Document extract:
Storage Configuration
Overview¶
This was prepared for me when I was researching rentention periods. Metric build fast, there are some ways to down sample that I may experiment with in the future.
Both InfluxDB and Loki support multiple storage backends for different use cases. This page covers storage configuration options and trade-offs.
Storage Backend Options¶
Local Filesystem¶
Description: Data stored on local disk attached to server
Pros:
- Simple setup
- Fast access
- No external dependencies
Cons:
- Limited scalability
- No built-in replication
- Capacity limited by local disk
Use case: Development, small deployments, low data volume
Configuration:
# InfluxDB
influxdb_storage_type: "local"
influxdb_data_path: "/var/lib/influxdb2"
# Loki
loki_storage_type: "filesystem"
loki_data_path: "/var/lib/loki"
NFS Mounts¶
Description: Data stored on network-attached storage via NFS
Pros:
- Centralized storage
- Easy to scale capacity
- Shared access across hosts
Cons:
- Network latency
- NFS overhead
- Single point of failure (without HA NFS)
Use case: Medium deployments with shared storage infrastructure
Configuration:
# Mount NFS first
- name: Mount NFS storage
mount:
path: /mnt/nfs/monitoring
src: "storage.example.com:/exports/monitoring"
fstype: nfs
opts: "rw,sync"

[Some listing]
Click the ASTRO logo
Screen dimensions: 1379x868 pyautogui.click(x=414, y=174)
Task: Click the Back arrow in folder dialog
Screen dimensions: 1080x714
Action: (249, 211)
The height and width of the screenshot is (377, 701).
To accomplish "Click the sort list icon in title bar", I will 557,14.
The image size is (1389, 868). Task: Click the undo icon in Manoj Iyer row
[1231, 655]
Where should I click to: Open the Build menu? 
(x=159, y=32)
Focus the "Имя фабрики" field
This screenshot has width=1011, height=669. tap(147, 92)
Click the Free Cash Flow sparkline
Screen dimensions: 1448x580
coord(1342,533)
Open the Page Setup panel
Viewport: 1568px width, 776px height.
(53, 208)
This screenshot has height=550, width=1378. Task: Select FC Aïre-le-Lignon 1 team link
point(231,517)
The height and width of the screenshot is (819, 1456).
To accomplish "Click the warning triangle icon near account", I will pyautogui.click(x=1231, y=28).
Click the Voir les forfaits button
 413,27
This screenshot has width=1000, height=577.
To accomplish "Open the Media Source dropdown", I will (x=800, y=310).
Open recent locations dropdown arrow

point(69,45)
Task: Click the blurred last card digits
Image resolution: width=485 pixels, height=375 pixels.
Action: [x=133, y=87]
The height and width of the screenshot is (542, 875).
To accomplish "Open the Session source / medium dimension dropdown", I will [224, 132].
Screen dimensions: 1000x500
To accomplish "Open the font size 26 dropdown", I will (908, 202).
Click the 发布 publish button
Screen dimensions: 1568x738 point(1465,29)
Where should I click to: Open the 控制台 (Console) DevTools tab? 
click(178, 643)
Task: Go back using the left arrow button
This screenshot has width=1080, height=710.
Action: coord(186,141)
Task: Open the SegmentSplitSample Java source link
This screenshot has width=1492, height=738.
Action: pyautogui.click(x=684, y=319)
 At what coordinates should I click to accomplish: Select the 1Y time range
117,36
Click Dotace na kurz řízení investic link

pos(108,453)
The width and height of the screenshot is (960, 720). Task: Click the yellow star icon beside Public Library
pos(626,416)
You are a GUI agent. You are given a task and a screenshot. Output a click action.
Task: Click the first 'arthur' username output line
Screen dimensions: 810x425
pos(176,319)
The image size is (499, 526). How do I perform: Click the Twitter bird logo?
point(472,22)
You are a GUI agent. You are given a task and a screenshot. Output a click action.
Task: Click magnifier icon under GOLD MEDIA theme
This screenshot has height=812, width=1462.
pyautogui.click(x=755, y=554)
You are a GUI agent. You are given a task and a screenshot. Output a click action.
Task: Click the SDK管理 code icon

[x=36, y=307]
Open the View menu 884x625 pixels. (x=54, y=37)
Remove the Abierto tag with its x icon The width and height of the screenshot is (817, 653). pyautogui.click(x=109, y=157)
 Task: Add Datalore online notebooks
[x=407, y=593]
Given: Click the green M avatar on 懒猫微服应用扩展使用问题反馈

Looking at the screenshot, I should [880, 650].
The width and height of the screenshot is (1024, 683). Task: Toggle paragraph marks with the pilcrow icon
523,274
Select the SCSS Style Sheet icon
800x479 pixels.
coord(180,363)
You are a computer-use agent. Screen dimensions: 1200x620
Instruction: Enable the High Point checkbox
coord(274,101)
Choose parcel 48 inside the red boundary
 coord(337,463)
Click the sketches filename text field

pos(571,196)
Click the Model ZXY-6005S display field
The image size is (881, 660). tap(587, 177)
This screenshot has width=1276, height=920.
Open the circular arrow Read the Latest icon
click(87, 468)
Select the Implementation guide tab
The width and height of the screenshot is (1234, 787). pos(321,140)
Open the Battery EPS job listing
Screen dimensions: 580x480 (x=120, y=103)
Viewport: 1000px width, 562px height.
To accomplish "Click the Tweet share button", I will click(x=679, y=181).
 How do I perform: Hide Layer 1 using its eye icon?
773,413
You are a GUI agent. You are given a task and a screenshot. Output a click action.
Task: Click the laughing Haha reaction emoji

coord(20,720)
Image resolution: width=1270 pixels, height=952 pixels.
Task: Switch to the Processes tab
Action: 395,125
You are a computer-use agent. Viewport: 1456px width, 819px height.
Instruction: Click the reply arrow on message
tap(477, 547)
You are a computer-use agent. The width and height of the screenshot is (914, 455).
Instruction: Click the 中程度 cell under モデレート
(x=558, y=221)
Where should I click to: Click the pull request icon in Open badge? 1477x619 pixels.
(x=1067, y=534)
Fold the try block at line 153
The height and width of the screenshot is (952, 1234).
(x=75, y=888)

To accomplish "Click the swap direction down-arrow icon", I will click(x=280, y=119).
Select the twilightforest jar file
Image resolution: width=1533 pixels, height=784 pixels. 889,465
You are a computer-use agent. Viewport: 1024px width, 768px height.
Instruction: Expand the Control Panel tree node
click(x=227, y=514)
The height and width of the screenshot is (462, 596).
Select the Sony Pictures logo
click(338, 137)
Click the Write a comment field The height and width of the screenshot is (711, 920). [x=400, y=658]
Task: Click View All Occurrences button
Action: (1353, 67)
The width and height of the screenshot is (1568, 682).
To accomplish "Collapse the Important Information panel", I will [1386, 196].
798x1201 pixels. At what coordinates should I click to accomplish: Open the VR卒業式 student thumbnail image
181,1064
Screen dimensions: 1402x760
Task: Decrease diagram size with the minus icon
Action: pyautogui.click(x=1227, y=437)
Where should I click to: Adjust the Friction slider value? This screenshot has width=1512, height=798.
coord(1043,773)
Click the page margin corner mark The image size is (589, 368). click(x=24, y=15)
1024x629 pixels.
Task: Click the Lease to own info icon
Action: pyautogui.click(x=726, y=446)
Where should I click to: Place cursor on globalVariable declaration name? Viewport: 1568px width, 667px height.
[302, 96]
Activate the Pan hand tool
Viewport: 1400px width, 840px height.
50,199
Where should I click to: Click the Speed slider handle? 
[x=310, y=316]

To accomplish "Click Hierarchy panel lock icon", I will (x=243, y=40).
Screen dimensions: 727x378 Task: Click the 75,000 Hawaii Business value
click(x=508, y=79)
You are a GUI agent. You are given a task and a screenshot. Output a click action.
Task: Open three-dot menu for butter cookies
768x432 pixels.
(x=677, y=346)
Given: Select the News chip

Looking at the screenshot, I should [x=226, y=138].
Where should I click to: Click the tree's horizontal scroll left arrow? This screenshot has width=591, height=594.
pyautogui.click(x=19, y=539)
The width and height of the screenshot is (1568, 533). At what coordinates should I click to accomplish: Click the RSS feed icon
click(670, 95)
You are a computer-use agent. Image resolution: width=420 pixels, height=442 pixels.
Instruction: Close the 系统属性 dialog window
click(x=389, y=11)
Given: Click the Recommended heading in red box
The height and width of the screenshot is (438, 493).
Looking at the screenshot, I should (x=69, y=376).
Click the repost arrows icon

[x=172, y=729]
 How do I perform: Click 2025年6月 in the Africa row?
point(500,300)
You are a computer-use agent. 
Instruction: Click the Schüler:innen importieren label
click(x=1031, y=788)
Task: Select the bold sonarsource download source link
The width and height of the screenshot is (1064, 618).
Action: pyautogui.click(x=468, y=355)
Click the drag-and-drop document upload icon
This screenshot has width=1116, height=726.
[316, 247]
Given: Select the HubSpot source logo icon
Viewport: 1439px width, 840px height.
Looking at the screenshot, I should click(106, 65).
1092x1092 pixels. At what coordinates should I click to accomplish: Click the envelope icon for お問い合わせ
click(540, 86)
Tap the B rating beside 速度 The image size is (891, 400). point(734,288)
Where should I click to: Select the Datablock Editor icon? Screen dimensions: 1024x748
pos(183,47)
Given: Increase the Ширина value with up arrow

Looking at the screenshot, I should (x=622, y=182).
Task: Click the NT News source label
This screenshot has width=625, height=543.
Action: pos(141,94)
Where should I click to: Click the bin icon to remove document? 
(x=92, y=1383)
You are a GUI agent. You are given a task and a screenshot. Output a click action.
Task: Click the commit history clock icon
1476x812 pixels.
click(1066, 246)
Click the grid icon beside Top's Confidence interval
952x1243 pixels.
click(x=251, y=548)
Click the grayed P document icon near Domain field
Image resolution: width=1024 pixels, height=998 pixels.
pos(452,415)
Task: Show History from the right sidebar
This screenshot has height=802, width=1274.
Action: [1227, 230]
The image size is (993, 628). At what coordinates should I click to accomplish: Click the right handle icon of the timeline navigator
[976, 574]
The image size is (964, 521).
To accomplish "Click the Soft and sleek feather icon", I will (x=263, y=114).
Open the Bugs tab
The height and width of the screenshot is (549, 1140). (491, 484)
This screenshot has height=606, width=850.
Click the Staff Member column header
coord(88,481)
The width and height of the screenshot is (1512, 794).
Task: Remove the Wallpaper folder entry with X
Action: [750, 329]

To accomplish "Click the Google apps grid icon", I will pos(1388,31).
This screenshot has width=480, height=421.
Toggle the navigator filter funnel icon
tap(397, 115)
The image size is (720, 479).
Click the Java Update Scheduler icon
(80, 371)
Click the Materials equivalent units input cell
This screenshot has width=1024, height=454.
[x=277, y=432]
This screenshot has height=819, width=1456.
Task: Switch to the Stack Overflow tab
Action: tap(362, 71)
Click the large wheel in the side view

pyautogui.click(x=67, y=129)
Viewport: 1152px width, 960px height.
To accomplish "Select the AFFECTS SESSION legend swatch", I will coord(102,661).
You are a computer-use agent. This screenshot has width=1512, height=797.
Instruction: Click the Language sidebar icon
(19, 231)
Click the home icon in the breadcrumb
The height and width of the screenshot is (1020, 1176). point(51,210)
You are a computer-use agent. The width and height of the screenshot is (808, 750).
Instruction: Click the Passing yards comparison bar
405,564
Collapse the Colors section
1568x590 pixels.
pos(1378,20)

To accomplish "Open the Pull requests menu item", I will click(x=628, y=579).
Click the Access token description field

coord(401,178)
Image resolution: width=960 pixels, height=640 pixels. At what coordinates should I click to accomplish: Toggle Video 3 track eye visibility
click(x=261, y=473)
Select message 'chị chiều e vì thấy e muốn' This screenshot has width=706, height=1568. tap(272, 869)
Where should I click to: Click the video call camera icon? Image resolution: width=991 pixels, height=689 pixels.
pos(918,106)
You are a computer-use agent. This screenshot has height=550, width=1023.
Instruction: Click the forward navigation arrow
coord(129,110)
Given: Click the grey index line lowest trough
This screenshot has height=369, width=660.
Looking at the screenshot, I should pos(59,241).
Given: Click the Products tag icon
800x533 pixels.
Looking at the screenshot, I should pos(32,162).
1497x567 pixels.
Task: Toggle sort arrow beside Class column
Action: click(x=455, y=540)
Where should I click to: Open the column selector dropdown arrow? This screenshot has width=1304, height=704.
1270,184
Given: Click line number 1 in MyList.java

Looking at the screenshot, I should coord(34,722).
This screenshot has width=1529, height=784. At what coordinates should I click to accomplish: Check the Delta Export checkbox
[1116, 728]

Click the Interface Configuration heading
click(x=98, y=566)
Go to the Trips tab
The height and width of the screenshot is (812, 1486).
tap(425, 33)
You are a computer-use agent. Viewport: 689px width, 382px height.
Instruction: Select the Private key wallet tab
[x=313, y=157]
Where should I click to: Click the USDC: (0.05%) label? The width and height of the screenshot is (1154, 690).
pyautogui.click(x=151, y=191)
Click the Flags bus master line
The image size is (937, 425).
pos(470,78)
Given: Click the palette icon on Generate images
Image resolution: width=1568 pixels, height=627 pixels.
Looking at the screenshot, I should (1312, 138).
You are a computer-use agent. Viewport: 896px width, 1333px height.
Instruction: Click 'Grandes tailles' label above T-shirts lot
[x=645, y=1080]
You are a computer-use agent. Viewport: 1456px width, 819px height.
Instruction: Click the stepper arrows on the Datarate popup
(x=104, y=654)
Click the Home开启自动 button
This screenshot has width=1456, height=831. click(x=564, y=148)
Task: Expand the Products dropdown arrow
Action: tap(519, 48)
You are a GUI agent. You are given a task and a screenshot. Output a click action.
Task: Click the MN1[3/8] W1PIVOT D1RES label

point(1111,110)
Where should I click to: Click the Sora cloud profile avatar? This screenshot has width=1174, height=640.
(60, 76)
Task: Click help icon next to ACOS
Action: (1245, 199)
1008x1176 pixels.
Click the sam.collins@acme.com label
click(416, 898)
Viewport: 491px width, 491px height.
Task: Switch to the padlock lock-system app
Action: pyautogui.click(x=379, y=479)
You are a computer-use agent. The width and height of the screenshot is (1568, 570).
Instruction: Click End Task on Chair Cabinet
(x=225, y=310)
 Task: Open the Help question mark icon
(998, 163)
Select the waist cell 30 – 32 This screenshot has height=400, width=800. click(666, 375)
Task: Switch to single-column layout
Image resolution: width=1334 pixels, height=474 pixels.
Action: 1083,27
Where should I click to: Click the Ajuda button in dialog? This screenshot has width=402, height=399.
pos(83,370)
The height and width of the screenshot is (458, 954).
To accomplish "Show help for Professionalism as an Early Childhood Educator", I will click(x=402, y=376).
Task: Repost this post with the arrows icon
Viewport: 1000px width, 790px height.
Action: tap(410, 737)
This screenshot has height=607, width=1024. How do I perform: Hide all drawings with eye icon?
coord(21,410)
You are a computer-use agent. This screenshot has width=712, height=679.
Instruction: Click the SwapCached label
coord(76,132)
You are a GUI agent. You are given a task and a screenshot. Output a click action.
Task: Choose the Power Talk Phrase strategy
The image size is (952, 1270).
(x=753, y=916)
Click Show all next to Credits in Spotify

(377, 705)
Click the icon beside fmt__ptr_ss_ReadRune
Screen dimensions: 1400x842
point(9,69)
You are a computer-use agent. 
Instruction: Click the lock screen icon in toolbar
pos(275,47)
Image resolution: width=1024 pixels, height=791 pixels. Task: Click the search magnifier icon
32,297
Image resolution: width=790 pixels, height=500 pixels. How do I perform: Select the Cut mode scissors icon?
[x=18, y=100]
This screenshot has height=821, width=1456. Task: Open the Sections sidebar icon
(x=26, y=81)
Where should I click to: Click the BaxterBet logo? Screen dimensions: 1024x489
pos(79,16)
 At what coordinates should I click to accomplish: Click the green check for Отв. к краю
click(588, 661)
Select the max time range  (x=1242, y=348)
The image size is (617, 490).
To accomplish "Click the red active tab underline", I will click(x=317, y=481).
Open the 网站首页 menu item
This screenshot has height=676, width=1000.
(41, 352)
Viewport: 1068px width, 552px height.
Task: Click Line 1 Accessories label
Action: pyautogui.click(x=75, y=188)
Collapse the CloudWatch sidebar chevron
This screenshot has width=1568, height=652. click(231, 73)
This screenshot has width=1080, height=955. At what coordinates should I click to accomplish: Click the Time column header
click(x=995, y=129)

Request 1:
Do these statements agree with the storage configuration page? (a) Local filesystem storage comes with built-in replication. (b) NFS mounts are meant for medium deployments with shared storage infrastructure. (c) The Loki data path for local storage is /var/lib/influxdb2. For each, answer yes or no and quote the deciding words.
Request 2:
Could you return the passage of the storage configuration page from "NFS Mounts¶" up to and including "(without HA NFS)", copied unchanged?

Worked solution 1:
(a) No: "No built-in replication"
(b) Yes: "Use case: Medium deployments with shared storage infrastructure"
(c) No: "loki_data_path: "/var/lib/loki""

Worked solution 2:
NFS Mounts¶
Description: Data stored on network-attached storage via NFS
Pros:
- Centralized storage
- Easy to scale capacity
- Shared access across hosts
Cons:
- Network latency
- NFS overhead
- Single point of failure (without HA NFS)